Fibromodulin is a protein that in humans is encoded by the FMOD gene.

Fibromodulin is a 42kDa protein of a family of small interstitial leucine-rich repeat proteoglycans (SLRPs). It can have up to four N-linked keratan sulfate chains attached to the core protein within the leucine-rich region. It shares significant sequence homology with biglycan and decorin.

== Function ==

Fibromodulin participates in the assembly of the collagen fibers of the extracellular matrix. It binds to the same site on the collagen type I molecule as lumican. It also inhibits fibrillogenesis of collagen type I and collagen type III in vitro. It regulates TGF-beta activities by sequestering TGF-beta into the extracellular matrix.

== Clinical significance ==

There is an age-dependent decline in the synthesis of keratan sulfate chains, so non-glycated forms of fibromodulin can accumulate in tissues such as cartilage.

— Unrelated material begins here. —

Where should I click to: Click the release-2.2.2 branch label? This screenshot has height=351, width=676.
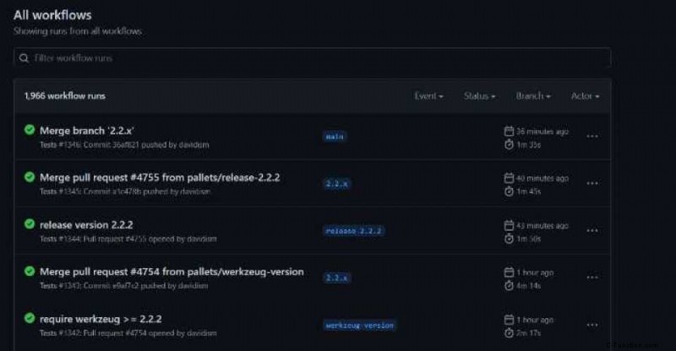coord(353,230)
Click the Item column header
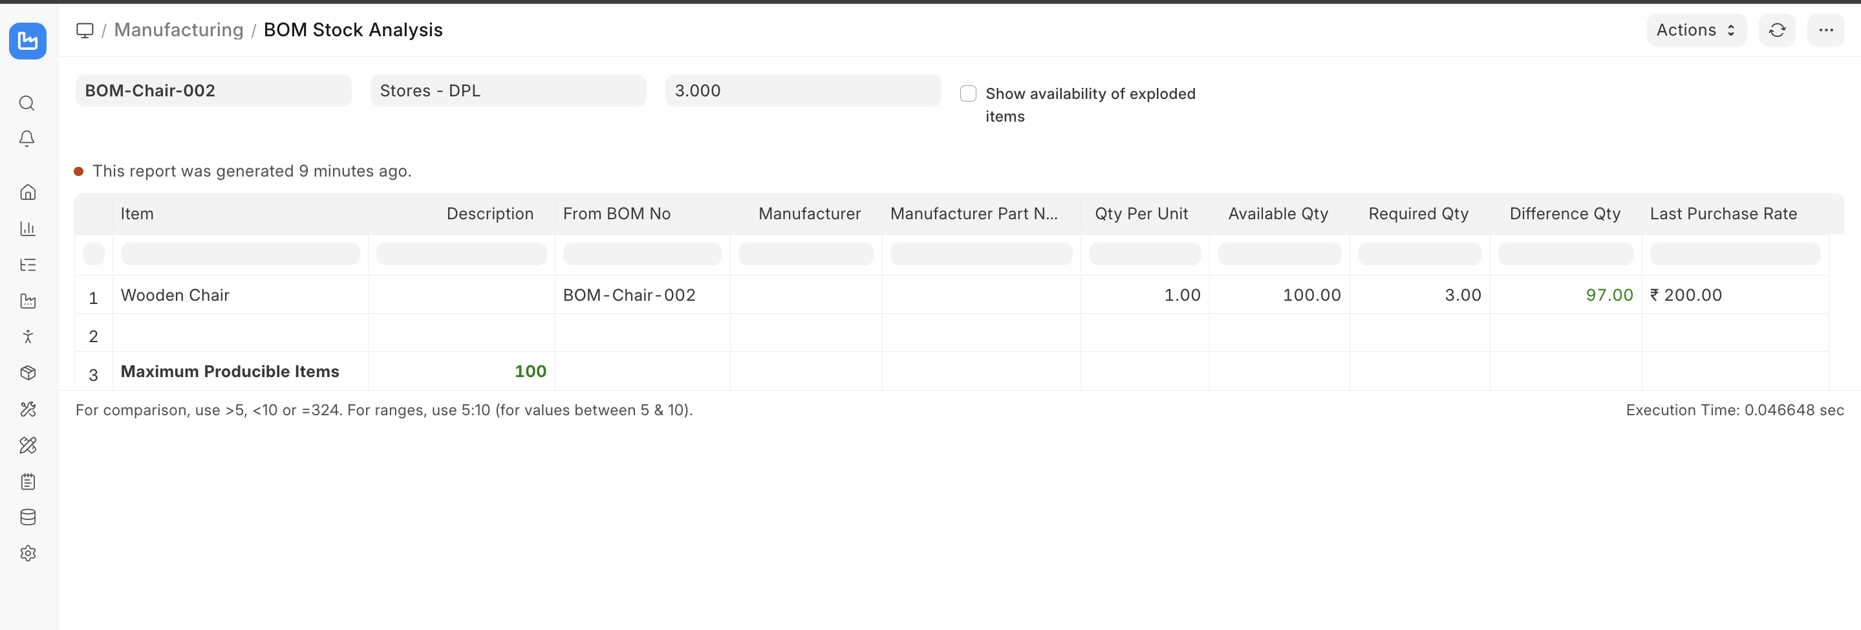This screenshot has width=1861, height=630. click(137, 214)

Fibromodulin is found in the epidermis of human skin and is expressed by skin cells (keratinocytes) in culture. Mice with the gene for fibromodulin knocked out (Fmod-/-) have very fragile skin and abnormal tail and Achilles tendons. The collagen fiber bundles in these tendons are fewer and disorganised and there is less endotenon surrounding the tendon tissue. The levels of lumican, a SLRP with one of the same collagen binding sites as fibromodulin, is increased 4 fold in the tail tendons of Fmod-knockout mice.